Syria: No ’Smoking Gun’ in Declassified Report, Former Intelligence Chief Asserts
Georges Malbrunot - Le Figaro
To General Abel Pertinax, a former Chief of an intelligence service speaking under a pseudonym, the assessment French government has declassified following the chemical attack on Damascus suburb was not groundbreaking. According to the expert, it was a document upon request.
As the French intelligence authorities declassified an assessment on the presumed chemical weapons' use by the Syrian government against its own population, an appalling document that would obfuscate the regime of Bashar Assad pended; especially that France was the sole nation to venture into such a step on those dramatic events. That was a laudable initiative that would have reinforced the "legitimacy" of the "right to interference" in Syria.
The document is clearly a willingly "neutralized" production, devoted to open publishing, thus softened and stripped from any element that might betray or at least lead to unearth the sources. Therefore, a sense of legitimate yet inevitable frustration lied.
A good deal of information on the nature of the Syrian chemical program and the evaluation of chemicals stockpiles are already available before the specialized open sources. Likewise, there exist websites dedicated to chemicals' "fabrication" and "stockpiling," such as the website of CESIM (Centre d'Etudes de Sécurité Internationale et de Maîtrise des Armements), center of analysis and research covering essentially questions of control of armaments, non-proliferation and disarmament.
Assistance by Mossad
Furthermore, the document confirms that the [intelligence] services of many states contribute to this observation and even exchange related info. It is so not mindboggling that 'Israeli" services, in particular, have provided accurate indications on the attacks' operational modes. Germans, much present in Syria since the end of the 1980's with quite an active residence in Damascus, are also key actors in human intelligence. The relation between services from both sides of the Rhine has been exemplary since many years ago.
It is also plausible that information provided by UN inspectors on the ground have already reached some western services secretly.
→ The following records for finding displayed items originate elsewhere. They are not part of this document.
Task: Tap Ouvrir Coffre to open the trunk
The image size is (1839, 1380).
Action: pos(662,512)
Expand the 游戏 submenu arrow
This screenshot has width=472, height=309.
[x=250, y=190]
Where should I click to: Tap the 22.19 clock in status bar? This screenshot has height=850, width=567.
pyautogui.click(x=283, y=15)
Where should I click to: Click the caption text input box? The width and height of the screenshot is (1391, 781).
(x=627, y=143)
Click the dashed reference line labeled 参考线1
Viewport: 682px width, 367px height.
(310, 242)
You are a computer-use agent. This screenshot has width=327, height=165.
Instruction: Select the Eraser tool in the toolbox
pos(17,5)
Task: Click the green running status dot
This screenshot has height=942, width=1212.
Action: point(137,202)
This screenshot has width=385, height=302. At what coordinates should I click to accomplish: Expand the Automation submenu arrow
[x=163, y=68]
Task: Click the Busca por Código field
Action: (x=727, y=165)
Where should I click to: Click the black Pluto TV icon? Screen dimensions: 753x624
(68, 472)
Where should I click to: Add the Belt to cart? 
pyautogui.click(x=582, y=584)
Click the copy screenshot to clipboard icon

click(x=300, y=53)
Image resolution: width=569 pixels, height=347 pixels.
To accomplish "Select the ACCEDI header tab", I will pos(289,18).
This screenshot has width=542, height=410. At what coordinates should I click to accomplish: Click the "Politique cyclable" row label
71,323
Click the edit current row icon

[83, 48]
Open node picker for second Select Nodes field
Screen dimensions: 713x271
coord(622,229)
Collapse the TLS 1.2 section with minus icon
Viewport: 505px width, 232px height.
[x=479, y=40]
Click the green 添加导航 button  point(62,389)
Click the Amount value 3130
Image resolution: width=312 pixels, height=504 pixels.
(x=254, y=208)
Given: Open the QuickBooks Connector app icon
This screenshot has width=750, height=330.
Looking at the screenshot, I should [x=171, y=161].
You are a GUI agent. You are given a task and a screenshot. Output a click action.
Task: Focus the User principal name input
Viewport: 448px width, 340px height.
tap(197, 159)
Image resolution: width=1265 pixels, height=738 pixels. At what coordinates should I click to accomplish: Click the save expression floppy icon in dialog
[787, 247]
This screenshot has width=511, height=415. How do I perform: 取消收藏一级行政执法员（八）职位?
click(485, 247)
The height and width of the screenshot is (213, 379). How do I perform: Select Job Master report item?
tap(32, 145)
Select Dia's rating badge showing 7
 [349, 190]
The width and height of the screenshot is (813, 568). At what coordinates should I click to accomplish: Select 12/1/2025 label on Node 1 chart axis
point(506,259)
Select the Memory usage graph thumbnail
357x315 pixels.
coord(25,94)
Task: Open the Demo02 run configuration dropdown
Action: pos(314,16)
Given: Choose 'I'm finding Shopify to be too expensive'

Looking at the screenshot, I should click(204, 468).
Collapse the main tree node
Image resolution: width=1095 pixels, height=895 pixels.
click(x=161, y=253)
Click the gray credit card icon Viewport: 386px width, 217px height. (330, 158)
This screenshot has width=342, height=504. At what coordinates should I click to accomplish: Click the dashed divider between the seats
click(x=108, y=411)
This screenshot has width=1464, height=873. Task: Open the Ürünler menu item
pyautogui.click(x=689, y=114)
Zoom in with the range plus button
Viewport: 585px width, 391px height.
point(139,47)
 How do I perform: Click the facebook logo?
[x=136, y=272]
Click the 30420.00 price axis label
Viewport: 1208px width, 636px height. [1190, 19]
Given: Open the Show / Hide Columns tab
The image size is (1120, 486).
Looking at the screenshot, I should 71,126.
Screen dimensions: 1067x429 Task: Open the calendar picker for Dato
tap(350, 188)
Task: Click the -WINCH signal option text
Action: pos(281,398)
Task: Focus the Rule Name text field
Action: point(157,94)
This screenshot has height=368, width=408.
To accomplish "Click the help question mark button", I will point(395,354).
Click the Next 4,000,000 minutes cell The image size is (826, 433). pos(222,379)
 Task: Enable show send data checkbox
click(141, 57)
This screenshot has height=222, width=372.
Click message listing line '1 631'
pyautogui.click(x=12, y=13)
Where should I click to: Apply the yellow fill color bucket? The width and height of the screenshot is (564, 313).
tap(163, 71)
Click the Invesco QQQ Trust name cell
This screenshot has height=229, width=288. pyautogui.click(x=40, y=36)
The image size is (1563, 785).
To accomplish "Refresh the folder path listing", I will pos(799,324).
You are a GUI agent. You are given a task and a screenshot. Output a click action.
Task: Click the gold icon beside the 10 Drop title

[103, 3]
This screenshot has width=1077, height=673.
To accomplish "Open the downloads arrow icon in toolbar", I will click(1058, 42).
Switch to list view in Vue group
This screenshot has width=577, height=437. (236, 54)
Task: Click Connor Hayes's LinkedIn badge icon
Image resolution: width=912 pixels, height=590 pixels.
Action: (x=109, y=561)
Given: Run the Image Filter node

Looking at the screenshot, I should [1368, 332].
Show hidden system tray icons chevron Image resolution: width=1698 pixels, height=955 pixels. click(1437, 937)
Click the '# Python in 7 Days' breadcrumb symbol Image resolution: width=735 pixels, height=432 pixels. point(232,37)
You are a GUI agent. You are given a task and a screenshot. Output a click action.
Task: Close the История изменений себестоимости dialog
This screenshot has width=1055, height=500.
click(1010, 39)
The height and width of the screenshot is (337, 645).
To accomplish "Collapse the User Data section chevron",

For the rest of the services, their capacities, namely those of the US (images, phone tapping, human) have allowed to detect these elements.
On the August 21 attack, it is futile to fumble for a "smoking gun," that is to say the irrefutable proof of an order given by the supreme Syrian authority and of the use by the army of chemicals against the population in Damascus suburbs.
Analysis, also backed by information provided by ally services, is here confined to accessible sources. There is then no clear-cut evidence on the regime's direct imputation. This is not enough to convince those who are still tentative and the opponents of an active French engagement in a forced operation.
If other states owe this "smoking gun," they [certainly] keep it for themselves and will keep doing so for the moment. This is the barrier coming in between the intelligence services of the high politics.
At last, a document "upon request," drafted as per the demand of the political power to shore up the French participation in a concerted action alongside other linchpins and to alleviate national debate, will be satisfactory. There isn't any revelation whatsoever nor a masterly demonstration of what really happened in Ghouta, on August 21, where hundreds of people died.